Friday, June 14, 2013
Eight in the Box: Biggest questions
By Bill Williamson
The major question facing each team in the division as summer break looms.
Denver Broncos: How long will the Super Bowl window be open? The talk at Denver’s minicamp this week is that there is a sense of urgency in the building because this might be the team’s one year to make it to the Super Bowl. If it doesn’t happen, all will be lost in Denver. I think that is a little off base. Of course, this current team’s window is not wide. It all revolves around quarterback Peyton Manning, who is 37. So, the window is narrow. It’s probably two years. Denver signed Manning last year with the short term in mind. The brain trust thought Manning gave the team its best chance to win for the next few years and it went for it. The same thinking prevailed when the Broncos signed receiver Wes Welker for two years. He was the best player available to help the team win now. Denver also brought in some other veterans. But if you look at Denver’s roster, there is plenty of young talent, as well. The bottom line is the current window will be open as long as Manning is healthy and effective.
Kansas City Chiefs: Can Alex Smith be the difference-maker? There is excitement in Kansas City. The new regime added several pieces to a roster that was much better than the Chiefs’ 2-14 record indicated. The coaching staff is also much improved with head coach Andy Reid leading the way. But in the NFL, ultimate success starts with the quarterback. There is no doubt Smith, acquired in a trade with San Francisco, is an upgrade over Matt Cassel and Brady Quinn. He will make the Chiefs better. But how much better? Can Smith help the Chiefs make the playoffs? At the end of the day, he is more of a game manager than a game-changer. But Smith has won before. He seems to be a good fit for Reid’s system, and he does not turn the ball over. The Chiefs have a shot to be a contender this year, and it’s up to Smith to make it happen.
Oakland Raiders: Is this young roster ready to compete? There are few established NFL starters on Oakland's roster. The Raiders do have several players who have potential to become good players. That can be said at virtually every position.

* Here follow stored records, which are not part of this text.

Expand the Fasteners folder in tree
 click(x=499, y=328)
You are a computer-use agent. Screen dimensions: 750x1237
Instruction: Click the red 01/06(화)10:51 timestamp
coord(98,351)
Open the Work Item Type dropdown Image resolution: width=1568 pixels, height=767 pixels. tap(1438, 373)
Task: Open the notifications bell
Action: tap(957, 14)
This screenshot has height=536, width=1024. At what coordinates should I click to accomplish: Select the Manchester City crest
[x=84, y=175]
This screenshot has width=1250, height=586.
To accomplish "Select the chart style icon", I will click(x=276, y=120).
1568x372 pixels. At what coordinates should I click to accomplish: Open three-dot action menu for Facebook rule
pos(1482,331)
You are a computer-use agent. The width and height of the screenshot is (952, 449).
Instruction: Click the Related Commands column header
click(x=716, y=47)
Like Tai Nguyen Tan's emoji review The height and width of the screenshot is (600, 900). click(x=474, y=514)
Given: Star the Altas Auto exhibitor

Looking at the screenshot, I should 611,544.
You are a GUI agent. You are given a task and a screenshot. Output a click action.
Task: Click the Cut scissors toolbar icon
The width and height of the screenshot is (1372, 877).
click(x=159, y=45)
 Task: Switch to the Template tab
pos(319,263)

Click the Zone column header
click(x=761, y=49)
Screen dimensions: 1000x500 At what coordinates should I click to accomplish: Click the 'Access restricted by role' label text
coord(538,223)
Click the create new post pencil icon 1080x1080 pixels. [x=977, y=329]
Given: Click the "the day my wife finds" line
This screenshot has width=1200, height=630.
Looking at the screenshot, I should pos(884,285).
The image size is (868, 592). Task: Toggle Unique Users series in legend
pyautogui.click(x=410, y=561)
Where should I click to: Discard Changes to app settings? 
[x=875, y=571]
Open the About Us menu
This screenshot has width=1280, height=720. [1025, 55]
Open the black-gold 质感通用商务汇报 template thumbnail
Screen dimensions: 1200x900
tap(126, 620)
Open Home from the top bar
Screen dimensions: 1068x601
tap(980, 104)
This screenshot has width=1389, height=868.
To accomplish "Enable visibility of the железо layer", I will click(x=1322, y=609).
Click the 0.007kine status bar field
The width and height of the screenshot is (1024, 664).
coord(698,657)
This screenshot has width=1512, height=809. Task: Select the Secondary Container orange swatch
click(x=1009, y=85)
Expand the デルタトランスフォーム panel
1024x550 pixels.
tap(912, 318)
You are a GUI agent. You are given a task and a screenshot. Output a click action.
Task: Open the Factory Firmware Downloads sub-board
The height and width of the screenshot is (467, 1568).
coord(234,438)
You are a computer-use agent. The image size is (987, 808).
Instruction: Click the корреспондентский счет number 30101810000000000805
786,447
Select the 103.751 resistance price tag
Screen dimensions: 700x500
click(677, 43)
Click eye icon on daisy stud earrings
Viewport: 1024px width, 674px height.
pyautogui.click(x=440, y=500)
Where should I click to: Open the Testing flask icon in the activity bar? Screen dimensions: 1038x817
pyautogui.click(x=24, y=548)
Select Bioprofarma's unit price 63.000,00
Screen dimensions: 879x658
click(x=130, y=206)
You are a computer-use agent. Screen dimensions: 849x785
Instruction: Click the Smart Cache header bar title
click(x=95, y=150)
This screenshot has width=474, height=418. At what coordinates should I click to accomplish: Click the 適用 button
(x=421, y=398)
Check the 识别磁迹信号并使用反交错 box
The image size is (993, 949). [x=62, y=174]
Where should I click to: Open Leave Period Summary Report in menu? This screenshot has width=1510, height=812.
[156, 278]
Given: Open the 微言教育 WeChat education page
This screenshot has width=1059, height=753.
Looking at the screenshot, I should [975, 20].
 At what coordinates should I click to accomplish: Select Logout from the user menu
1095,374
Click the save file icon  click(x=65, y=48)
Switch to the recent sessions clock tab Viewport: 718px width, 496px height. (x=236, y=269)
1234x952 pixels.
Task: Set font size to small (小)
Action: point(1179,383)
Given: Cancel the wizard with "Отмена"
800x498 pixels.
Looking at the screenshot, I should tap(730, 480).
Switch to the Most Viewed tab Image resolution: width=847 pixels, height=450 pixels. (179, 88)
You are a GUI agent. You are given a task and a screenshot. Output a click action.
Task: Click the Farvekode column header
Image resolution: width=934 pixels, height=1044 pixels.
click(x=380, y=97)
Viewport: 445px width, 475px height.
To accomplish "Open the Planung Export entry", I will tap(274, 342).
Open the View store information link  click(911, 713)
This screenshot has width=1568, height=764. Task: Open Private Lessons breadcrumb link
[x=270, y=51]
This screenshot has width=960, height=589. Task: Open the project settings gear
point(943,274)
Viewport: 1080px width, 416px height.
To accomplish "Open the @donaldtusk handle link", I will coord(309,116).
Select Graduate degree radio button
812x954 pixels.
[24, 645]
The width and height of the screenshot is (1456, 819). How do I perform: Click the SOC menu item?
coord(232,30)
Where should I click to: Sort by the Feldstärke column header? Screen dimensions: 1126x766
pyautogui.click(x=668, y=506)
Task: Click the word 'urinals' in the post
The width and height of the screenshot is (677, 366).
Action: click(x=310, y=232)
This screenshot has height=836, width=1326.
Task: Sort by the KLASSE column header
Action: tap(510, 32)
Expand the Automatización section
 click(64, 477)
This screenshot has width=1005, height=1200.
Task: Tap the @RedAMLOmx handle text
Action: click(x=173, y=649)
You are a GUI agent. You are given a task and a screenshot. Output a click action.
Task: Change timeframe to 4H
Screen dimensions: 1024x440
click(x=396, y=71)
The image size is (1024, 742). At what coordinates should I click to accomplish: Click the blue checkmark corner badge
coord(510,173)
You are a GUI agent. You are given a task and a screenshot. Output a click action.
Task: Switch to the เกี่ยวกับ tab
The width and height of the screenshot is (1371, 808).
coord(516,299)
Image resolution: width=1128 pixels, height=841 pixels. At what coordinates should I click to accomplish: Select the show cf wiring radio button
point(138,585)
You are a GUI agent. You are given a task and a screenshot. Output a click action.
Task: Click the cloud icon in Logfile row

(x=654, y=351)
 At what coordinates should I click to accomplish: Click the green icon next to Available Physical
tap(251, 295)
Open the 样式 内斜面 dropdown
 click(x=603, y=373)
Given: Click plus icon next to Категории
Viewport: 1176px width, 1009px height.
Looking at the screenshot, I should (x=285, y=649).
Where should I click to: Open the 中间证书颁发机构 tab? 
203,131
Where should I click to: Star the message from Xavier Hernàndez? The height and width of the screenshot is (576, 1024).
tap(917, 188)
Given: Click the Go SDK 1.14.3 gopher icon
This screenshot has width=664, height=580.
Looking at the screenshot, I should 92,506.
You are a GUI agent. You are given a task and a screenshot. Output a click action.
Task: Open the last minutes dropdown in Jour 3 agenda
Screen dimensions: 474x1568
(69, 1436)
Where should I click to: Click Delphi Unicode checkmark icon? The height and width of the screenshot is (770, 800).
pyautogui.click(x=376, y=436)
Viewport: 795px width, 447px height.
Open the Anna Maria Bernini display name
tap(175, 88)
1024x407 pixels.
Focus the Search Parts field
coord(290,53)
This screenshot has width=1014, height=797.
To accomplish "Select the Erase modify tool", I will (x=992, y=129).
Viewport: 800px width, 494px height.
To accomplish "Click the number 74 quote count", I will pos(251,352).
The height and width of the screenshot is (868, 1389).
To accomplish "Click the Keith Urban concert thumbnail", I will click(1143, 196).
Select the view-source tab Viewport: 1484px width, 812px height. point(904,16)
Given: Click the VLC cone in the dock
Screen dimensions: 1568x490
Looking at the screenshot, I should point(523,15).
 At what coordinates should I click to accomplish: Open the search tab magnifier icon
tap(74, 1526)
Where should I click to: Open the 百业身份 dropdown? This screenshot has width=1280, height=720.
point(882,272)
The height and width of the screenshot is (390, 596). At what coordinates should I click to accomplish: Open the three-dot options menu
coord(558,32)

This is a team at the beginning of a rebuild. In two or three years, coupled with the youngsters getting experience and a refreshed salary-cap outlook, Oakland appears to be on the right track for the long haul. But all that matters now is the 2013 season. Can this roster compete now? I think the coaching staff feels good about it because the roster, as a whole, loves football and the players want to get better. There are holes, so being competitive on a regular basis won’t be easy. But if these young players take advantage of their opportunity, Oakland could become competitive faster than some think.
San Diego Chargers: Can the Chargers protect Philip Rivers? New San Diego coach Mike McCoy said this week that there is not a doubt in his mind that Rivers will have a great season. Rivers has struggled for big chunks of the past two seasons. A major reason is a lack of protection. The Chargers' offensive line has been riddled by injuries the past two seasons, which has hurt Rivers. The Chargers have tried to improve on the offensive line, namely taking Alabama right tackle D.J. Fluker with the No. 11 overall pick. The line should be better, and it is deeper than in recent years. But it is not an above-average unit yet, so there still may be growing pains. But the bottom line is Rivers needs better protection or the offense will continue to suffer.